◆ TASK TO CARRY OUT:
If a line in the data has the string "field", please show it.

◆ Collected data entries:

========

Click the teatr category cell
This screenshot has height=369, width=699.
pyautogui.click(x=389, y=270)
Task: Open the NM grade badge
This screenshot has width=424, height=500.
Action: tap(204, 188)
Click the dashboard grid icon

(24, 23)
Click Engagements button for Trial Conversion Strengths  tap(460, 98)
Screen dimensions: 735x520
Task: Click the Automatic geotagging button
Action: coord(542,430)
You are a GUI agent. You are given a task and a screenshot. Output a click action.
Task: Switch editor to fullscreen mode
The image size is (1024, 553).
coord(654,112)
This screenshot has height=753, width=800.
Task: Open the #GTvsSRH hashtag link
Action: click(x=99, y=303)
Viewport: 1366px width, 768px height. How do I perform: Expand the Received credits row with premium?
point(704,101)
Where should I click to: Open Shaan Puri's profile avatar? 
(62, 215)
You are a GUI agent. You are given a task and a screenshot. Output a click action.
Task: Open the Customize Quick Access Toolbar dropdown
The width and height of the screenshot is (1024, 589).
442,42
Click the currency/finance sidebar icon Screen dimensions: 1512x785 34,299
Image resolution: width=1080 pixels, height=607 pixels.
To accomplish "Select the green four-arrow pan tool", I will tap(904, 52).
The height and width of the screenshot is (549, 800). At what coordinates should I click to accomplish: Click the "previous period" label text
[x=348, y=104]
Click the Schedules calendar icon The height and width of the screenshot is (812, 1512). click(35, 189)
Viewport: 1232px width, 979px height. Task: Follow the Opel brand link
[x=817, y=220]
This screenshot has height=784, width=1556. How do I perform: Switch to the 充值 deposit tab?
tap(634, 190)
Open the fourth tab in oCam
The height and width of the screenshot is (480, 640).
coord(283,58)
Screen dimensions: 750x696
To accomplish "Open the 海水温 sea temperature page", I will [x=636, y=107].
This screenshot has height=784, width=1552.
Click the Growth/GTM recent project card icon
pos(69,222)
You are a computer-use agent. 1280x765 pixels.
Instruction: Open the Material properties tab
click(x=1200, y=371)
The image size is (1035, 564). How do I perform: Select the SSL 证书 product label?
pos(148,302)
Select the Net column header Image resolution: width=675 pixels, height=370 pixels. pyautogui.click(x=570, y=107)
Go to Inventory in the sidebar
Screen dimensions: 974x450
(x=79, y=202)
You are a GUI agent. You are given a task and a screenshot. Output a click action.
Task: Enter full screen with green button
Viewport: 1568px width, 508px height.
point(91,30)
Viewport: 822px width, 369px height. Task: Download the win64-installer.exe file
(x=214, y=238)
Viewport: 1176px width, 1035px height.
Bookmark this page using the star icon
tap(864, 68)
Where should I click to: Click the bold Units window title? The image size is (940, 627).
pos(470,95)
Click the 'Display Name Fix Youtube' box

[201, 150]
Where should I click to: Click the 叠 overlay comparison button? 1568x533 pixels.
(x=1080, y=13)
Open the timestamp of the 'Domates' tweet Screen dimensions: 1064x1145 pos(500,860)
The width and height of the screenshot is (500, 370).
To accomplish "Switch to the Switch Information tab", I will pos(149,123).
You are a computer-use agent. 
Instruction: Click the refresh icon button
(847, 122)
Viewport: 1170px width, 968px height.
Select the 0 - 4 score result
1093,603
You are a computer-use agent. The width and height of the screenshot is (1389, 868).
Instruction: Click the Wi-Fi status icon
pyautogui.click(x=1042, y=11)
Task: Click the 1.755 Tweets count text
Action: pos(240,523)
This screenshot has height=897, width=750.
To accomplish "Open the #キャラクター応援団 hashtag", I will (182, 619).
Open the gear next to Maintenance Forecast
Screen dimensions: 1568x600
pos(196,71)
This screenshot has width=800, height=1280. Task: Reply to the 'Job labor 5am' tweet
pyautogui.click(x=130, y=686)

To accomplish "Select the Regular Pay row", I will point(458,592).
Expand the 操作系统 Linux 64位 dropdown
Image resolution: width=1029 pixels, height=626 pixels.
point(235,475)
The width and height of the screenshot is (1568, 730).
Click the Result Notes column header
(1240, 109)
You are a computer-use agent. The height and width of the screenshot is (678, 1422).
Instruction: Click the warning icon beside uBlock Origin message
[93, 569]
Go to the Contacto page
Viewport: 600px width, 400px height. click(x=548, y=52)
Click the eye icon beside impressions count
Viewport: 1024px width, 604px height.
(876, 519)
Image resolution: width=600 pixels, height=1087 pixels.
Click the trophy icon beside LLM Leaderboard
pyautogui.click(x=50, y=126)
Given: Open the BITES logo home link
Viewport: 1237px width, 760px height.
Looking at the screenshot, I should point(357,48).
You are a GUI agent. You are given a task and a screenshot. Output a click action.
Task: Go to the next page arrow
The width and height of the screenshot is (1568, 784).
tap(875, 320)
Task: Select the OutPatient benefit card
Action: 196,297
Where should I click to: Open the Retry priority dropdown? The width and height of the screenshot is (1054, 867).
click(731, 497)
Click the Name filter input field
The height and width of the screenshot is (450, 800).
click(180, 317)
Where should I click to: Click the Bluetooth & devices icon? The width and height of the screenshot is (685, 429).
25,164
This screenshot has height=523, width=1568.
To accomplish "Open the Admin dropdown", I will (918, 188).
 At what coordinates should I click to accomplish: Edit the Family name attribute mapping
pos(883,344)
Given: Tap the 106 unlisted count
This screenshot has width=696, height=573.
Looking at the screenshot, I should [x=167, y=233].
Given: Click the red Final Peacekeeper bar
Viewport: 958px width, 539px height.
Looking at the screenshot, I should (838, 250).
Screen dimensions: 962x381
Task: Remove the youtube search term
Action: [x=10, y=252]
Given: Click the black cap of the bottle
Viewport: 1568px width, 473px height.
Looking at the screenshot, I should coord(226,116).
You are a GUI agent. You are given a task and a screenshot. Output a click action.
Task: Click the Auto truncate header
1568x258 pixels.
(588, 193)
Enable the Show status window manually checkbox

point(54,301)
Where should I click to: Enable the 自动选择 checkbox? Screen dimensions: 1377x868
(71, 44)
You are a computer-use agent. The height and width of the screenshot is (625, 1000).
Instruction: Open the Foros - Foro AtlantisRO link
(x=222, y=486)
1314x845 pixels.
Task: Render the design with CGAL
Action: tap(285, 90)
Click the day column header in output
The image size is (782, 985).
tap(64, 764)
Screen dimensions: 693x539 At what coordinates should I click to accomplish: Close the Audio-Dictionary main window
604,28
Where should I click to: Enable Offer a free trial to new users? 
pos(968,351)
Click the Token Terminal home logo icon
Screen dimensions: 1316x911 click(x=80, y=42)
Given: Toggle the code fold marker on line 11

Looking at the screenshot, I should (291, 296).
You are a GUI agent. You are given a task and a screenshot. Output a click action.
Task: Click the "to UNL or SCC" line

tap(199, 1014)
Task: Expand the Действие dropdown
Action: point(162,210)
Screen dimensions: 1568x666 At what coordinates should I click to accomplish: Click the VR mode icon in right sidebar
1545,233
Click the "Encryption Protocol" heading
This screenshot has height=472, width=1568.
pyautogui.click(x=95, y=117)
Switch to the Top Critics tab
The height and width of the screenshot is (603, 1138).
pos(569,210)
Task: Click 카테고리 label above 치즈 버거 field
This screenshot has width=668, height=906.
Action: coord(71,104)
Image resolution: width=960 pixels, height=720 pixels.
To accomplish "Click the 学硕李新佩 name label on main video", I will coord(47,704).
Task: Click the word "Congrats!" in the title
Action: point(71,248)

========

◆ WORKED SOLUTION:
Click the Name filter input field
Task: Click 카테고리 label above 치즈 버거 field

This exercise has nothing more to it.